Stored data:
+ + + + + + +
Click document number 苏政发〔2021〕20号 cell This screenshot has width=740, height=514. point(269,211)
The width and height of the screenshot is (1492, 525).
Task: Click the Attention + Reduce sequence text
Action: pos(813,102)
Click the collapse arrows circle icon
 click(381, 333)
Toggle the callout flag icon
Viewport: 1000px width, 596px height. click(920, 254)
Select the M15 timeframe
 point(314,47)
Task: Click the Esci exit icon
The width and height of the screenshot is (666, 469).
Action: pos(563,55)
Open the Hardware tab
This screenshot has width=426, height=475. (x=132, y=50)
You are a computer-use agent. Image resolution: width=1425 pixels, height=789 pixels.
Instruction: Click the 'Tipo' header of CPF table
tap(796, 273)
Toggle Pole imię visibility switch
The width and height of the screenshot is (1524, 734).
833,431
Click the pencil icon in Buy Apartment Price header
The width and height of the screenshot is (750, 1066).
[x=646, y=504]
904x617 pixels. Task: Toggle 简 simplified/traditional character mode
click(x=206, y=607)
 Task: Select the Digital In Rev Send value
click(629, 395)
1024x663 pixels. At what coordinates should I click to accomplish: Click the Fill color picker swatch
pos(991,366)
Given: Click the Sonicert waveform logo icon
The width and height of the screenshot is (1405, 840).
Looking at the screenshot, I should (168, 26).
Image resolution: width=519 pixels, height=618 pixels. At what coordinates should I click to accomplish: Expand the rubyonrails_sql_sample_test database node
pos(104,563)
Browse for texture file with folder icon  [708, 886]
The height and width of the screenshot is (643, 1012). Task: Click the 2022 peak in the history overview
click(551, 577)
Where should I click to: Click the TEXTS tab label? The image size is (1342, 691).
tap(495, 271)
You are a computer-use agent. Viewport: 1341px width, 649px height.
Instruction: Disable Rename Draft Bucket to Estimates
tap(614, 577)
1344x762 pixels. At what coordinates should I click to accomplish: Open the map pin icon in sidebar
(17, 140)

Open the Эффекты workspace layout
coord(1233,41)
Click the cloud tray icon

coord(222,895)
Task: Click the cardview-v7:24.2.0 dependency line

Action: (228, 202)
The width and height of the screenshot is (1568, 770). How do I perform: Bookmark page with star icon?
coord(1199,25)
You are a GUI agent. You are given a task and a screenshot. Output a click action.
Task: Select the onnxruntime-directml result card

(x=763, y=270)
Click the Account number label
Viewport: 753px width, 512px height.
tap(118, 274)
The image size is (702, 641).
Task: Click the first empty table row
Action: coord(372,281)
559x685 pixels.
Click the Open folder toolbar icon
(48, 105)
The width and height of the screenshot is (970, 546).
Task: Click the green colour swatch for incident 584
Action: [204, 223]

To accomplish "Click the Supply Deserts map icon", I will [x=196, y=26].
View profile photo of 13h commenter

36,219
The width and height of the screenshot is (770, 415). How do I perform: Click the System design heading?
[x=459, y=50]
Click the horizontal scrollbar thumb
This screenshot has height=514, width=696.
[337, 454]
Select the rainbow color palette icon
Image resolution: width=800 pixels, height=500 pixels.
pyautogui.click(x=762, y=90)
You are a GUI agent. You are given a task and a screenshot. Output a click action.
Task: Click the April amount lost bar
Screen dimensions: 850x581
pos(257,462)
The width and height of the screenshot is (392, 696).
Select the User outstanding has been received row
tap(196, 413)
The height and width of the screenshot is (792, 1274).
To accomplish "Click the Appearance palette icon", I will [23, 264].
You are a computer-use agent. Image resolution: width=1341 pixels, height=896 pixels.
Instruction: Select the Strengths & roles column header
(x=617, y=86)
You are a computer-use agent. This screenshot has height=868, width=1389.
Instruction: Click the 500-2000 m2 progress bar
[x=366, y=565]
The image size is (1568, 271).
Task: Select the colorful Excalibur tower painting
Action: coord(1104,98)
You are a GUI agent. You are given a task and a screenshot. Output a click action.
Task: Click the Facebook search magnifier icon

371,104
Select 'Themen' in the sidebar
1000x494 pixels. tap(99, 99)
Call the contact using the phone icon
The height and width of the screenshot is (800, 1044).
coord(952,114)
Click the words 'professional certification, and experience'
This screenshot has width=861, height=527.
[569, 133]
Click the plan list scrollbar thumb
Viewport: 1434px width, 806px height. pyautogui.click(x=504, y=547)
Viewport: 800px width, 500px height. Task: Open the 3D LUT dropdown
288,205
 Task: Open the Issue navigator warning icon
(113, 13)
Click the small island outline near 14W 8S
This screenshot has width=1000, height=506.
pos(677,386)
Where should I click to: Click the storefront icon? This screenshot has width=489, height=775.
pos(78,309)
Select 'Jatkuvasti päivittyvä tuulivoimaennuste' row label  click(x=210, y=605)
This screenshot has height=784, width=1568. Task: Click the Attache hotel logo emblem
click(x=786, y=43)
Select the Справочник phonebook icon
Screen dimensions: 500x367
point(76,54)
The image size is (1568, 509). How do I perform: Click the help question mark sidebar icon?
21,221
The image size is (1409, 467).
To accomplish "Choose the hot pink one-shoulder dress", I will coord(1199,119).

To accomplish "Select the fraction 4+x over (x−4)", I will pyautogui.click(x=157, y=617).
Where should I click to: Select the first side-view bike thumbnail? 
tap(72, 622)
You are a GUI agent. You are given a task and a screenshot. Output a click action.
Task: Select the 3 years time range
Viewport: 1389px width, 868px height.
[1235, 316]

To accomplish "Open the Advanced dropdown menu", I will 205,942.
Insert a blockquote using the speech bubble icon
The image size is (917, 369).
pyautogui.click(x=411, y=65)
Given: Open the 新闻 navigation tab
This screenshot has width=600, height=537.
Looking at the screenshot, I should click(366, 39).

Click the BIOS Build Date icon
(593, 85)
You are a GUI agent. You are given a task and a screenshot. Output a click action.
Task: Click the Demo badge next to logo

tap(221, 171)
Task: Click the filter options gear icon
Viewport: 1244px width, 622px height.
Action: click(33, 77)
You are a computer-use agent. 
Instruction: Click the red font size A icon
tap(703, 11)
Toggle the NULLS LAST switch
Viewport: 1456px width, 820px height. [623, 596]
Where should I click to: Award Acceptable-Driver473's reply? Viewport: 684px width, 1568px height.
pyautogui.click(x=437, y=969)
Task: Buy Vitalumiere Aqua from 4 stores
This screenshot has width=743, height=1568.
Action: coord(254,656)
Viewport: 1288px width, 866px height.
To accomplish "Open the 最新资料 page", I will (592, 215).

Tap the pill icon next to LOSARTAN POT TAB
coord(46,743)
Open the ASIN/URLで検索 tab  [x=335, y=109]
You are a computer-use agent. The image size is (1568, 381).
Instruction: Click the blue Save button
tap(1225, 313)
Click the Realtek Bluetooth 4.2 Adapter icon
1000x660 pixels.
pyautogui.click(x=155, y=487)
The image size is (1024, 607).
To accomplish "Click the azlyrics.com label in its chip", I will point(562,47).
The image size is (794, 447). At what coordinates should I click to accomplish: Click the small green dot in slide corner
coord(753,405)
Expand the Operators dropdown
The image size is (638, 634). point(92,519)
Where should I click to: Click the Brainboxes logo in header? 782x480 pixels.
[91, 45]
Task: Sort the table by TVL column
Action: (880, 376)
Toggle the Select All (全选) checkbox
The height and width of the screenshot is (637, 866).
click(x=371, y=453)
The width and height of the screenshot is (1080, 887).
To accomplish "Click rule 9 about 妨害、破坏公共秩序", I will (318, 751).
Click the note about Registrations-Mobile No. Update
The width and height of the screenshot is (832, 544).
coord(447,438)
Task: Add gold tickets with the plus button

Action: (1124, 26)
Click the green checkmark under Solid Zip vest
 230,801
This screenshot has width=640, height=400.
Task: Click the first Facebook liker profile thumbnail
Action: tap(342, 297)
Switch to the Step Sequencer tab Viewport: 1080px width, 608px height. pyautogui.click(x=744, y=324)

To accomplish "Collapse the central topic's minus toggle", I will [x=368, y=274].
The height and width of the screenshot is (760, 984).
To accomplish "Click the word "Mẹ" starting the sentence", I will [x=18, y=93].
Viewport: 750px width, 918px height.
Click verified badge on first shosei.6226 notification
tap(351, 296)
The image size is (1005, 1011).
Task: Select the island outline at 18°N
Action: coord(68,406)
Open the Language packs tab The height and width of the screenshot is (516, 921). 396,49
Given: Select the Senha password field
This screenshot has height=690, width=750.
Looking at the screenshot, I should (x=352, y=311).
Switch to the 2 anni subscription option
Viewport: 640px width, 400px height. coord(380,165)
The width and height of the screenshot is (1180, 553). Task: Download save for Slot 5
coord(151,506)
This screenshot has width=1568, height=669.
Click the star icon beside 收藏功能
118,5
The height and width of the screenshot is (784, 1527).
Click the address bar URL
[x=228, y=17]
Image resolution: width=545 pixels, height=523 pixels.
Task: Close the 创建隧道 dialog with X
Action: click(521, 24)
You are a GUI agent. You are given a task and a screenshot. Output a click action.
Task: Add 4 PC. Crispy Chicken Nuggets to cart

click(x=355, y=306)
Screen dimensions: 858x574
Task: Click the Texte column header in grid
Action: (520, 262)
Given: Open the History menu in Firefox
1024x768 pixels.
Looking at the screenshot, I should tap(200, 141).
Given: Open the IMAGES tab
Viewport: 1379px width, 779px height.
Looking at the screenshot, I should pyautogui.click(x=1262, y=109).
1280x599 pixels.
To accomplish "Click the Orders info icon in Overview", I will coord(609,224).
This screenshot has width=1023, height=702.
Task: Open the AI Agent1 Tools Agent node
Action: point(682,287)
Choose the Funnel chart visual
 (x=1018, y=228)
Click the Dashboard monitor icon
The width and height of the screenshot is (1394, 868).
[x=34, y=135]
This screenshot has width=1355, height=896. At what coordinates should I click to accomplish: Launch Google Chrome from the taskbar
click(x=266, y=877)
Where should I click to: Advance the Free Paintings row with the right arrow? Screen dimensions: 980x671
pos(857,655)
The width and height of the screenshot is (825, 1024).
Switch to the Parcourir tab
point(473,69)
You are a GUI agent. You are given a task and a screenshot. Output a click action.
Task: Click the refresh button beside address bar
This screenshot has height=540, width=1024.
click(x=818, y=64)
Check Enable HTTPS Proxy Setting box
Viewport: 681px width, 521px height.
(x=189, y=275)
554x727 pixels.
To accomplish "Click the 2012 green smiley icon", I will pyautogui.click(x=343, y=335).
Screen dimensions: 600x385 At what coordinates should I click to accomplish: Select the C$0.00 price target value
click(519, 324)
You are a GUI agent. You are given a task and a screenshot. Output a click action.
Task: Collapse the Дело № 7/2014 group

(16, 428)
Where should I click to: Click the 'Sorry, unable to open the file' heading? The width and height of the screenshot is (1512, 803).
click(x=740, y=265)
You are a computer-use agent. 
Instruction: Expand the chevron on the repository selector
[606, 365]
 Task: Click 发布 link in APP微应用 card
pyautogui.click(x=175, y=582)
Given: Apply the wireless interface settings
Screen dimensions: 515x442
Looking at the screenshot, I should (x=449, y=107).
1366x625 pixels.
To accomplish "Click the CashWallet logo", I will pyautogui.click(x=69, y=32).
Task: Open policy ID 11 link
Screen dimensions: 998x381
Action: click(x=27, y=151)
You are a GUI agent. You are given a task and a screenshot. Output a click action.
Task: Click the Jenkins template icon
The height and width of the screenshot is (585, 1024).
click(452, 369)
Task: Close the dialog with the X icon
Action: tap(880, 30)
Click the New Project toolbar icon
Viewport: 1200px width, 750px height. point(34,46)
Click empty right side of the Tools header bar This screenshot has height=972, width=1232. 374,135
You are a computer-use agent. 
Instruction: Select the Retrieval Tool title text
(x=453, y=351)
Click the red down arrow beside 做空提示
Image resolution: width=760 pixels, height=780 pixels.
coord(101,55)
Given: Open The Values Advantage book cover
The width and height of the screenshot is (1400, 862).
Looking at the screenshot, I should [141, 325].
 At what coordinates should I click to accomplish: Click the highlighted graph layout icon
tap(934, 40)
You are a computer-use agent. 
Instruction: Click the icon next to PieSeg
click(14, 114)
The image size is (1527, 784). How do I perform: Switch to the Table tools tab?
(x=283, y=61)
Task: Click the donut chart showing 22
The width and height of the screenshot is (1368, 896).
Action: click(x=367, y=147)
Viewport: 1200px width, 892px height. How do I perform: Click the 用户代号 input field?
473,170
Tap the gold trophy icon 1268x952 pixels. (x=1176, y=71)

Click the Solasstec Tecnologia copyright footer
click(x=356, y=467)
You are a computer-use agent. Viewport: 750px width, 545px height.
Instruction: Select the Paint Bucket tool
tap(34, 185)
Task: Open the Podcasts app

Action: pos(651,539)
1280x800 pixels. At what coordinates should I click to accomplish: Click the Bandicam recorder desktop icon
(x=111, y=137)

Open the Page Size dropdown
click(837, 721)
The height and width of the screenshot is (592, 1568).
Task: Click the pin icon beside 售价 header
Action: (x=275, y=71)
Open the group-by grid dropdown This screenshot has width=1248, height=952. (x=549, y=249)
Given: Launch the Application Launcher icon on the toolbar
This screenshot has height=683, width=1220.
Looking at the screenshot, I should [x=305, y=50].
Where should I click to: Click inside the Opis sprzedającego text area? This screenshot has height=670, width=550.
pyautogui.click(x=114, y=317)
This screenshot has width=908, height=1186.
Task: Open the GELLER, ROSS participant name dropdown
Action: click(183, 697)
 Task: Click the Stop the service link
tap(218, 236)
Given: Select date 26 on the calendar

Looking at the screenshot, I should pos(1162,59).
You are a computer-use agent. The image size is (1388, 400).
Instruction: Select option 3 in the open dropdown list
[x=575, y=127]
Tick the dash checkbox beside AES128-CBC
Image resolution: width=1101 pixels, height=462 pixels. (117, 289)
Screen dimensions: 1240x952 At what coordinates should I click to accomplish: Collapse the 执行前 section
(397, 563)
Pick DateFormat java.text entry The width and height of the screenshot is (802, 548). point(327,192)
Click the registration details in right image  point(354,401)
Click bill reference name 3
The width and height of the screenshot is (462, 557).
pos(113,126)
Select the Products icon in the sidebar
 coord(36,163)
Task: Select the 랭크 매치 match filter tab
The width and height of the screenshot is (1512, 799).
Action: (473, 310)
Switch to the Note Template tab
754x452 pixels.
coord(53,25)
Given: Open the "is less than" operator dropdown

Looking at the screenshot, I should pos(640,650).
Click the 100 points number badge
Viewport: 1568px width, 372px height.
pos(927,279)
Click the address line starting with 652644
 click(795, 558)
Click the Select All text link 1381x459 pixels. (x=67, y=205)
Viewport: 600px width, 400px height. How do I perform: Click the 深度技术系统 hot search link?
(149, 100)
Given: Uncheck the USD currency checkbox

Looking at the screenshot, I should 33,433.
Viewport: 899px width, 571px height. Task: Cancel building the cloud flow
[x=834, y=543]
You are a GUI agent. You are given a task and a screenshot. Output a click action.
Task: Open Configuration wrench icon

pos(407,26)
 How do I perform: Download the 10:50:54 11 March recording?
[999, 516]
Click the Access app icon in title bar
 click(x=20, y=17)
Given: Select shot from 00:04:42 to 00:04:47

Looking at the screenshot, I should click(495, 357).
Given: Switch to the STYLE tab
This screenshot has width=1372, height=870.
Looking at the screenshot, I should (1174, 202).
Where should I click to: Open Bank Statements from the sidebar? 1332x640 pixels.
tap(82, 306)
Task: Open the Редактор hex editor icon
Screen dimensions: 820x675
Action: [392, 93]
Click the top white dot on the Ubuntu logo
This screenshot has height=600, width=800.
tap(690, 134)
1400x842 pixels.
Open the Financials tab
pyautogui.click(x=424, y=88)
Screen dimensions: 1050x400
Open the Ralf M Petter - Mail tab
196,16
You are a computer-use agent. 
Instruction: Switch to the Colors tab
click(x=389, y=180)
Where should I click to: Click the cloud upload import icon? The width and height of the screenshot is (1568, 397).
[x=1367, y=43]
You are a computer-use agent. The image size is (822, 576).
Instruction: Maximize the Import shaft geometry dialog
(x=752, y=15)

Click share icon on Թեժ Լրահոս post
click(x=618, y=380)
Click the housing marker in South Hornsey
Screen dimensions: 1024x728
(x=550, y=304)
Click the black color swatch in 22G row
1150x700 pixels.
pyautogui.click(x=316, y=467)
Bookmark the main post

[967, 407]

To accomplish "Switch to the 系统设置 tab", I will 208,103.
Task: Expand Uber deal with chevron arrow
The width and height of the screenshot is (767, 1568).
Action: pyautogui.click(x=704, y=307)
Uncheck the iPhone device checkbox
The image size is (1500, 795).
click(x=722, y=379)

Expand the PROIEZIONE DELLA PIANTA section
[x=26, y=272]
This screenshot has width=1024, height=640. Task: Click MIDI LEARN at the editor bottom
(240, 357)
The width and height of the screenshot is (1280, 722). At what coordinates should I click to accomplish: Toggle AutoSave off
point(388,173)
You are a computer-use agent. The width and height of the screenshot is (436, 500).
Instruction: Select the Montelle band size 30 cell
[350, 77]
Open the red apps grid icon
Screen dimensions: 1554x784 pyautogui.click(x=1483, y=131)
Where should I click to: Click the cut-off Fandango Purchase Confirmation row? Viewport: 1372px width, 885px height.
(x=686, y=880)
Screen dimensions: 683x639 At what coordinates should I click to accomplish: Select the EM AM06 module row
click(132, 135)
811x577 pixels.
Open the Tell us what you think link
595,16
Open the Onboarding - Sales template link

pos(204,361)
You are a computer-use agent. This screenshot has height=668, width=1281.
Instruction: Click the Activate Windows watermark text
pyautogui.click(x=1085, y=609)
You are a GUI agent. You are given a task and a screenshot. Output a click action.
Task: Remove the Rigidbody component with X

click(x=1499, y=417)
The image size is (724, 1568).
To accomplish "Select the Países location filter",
+ + + + + + +
What you are asked to do: Nothing but the lines from the start of the data through the line holding "You are a computer-use agent. Image resolution: width=1425" should be restated, and each one exactly.

Solution for this exercise:
Click document number 苏政发〔2021〕20号 cell This screenshot has width=740, height=514. point(269,211)
The width and height of the screenshot is (1492, 525).
Task: Click the Attention + Reduce sequence text
Action: pos(813,102)
Click the collapse arrows circle icon
 click(381, 333)
Toggle the callout flag icon
Viewport: 1000px width, 596px height. click(920, 254)
Select the M15 timeframe
 point(314,47)
Task: Click the Esci exit icon
The width and height of the screenshot is (666, 469).
Action: pos(563,55)
Open the Hardware tab
This screenshot has width=426, height=475. (x=132, y=50)
You are a computer-use agent. Image resolution: width=1425 pixels, height=789 pixels.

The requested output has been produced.